Ce défaut des grands pianos était tel, qu'un musicien habile avait besoin de faire connaissance avec eux, et de les étudier particulièrement, pour tirer parti de ces touches rétives. La cadence, par exemple, était lourde et difficile.

Plusieurs facteurs avaient tenté infructueusement jusqu’ici de corriger ces défauts. MM. Érard les ont fait entièrement disparaître: ils ont totalement changé le système qui régit les pièces intermédiaires entre la touche et la corde.

Le levier de la touche est coupé en deux leviers dont l’un agit sur l'autre ; le second levier opère la levée du marteau par une espèce de levier continu, formé de deux étriers renversés et très voisins qui se succèdent alternativement, de manière qu’avant que le premier cesse, par son abaissement, d’exercer une action uniforme, le second agit.

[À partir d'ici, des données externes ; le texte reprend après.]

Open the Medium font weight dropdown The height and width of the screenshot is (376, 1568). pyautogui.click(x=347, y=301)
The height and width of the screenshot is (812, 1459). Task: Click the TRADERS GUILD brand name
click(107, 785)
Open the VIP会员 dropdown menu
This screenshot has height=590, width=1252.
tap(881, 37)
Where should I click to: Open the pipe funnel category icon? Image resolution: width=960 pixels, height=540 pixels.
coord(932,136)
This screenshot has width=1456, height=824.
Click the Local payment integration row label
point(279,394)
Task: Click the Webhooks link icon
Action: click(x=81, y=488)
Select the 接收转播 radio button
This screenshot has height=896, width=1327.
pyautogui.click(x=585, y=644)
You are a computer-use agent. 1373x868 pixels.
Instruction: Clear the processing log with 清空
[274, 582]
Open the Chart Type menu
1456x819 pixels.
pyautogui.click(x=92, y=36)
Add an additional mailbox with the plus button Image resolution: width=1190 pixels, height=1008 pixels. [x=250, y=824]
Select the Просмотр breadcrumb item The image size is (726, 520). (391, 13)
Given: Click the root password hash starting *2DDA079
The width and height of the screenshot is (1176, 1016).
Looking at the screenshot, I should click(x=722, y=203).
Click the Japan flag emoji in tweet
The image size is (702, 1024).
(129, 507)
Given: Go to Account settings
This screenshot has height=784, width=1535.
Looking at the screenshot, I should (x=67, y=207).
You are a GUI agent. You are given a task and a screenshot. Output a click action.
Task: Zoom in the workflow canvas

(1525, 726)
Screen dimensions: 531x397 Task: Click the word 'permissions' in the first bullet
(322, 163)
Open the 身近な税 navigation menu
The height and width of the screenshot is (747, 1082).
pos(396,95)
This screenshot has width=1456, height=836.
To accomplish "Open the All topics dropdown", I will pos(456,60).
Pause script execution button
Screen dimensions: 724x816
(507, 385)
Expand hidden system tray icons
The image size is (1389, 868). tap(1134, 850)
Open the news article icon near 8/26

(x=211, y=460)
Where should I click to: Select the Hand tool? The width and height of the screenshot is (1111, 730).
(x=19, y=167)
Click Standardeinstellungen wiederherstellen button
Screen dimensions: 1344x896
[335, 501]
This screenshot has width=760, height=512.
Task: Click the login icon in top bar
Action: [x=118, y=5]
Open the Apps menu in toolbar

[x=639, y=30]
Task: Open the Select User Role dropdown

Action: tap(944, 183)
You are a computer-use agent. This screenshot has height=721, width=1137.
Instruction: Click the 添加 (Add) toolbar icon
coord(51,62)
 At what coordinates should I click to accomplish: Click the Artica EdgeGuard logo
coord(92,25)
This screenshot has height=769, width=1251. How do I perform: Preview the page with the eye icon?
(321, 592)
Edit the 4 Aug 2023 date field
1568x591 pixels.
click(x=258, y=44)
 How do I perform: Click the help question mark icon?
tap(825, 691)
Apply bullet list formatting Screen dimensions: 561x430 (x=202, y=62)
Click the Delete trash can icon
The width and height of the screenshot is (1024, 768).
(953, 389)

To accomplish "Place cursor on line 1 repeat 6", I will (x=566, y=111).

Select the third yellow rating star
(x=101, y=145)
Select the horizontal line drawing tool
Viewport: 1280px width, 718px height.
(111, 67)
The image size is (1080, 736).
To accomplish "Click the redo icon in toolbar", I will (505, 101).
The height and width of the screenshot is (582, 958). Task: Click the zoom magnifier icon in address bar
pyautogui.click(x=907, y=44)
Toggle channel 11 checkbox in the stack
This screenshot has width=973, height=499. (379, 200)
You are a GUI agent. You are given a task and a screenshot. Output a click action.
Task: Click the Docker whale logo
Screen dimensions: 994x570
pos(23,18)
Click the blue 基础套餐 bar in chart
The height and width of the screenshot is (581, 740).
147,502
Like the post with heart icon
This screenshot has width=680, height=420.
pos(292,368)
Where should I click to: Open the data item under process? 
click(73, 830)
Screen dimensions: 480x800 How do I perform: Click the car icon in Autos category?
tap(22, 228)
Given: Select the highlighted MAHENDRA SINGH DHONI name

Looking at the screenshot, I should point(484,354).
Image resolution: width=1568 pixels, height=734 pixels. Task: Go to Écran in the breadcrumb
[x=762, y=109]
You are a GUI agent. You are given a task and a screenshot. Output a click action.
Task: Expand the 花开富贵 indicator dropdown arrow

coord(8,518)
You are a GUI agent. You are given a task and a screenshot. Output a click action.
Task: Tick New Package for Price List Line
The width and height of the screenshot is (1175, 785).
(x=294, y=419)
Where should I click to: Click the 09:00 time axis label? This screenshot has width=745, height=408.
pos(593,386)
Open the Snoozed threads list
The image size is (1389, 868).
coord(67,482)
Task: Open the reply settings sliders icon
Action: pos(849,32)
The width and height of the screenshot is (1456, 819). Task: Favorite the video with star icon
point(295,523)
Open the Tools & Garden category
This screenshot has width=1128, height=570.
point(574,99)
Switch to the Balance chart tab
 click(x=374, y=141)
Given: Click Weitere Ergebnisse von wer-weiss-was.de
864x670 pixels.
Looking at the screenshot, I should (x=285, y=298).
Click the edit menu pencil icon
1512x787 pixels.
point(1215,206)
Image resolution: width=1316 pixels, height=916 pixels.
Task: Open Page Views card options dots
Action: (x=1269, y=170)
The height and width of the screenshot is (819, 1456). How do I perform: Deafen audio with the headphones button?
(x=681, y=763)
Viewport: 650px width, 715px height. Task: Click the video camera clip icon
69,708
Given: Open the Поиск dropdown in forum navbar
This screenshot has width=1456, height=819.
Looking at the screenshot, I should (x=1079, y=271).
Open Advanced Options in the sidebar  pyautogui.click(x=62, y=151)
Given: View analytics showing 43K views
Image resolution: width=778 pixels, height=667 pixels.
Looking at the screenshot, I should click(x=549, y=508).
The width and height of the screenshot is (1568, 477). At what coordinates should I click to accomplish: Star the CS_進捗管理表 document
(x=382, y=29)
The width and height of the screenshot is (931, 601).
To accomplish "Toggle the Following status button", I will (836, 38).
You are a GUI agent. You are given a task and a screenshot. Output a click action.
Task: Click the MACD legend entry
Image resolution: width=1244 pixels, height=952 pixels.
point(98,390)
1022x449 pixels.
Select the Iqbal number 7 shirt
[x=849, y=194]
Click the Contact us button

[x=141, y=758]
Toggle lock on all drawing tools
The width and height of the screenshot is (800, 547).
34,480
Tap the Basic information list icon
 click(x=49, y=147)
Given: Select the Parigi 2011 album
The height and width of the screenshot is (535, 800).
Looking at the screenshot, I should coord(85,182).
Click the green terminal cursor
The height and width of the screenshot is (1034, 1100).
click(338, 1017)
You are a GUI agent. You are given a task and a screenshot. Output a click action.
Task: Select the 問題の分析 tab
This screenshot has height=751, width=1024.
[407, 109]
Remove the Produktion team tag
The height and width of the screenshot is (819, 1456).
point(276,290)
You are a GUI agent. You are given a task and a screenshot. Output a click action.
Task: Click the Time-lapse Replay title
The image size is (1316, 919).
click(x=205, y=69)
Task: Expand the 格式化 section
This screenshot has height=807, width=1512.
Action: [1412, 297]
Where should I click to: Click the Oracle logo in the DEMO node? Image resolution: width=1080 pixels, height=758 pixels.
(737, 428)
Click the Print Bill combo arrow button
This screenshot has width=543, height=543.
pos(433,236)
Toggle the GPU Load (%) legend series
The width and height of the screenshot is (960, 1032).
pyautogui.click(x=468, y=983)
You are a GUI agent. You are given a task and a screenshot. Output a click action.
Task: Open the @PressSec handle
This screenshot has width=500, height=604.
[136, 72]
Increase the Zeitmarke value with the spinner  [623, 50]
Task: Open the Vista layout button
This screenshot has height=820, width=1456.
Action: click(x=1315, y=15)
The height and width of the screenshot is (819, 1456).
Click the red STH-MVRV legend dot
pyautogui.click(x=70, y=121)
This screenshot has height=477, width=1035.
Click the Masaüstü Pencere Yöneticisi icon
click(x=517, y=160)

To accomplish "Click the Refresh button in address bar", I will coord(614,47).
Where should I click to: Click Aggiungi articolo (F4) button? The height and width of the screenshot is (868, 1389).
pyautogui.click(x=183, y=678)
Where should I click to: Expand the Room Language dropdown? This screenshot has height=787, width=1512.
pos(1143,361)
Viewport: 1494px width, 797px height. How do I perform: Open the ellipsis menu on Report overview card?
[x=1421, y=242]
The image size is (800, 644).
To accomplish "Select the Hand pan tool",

Ce mécanisme très-ingénieux peut difficilement se représenter à la pensée avec de simples paroles; il faudrait s’en rendre compte sur l'instrument même. Le brevet d’invention qu’ont obtenu les frères Érard, en contient les détails techniques, et il est accompagné des dessins nécessaires pour l’intelligence de la description.

Quant aux effets, les Commissaires ont trouvé le nouveau Piano infiniment plus sonore que les autres pianos de même force. Ils l'ont essayé, et ensuite entendu toucher, pendant une heure et demie, par M. Dussek, en présence de M. Spontini et de plusieurs autres artistes qui en ont tous porté le même jugement.

De crainte d’avoir été séduits par le magique talent du virtuose qu’ils avaient entendu, les Commissaires ont examiné isolément et à plusieurs reprises l’instrument dans tous ses détails, et ils ont toujours trouvé que la qualité de son était à volonté douce, brillante ou vigoureuse ; que les touches sont d’une sensibilité et d'une égalité parfaites, dans toute l’étendue du clavier, qui pourtant a six octaves.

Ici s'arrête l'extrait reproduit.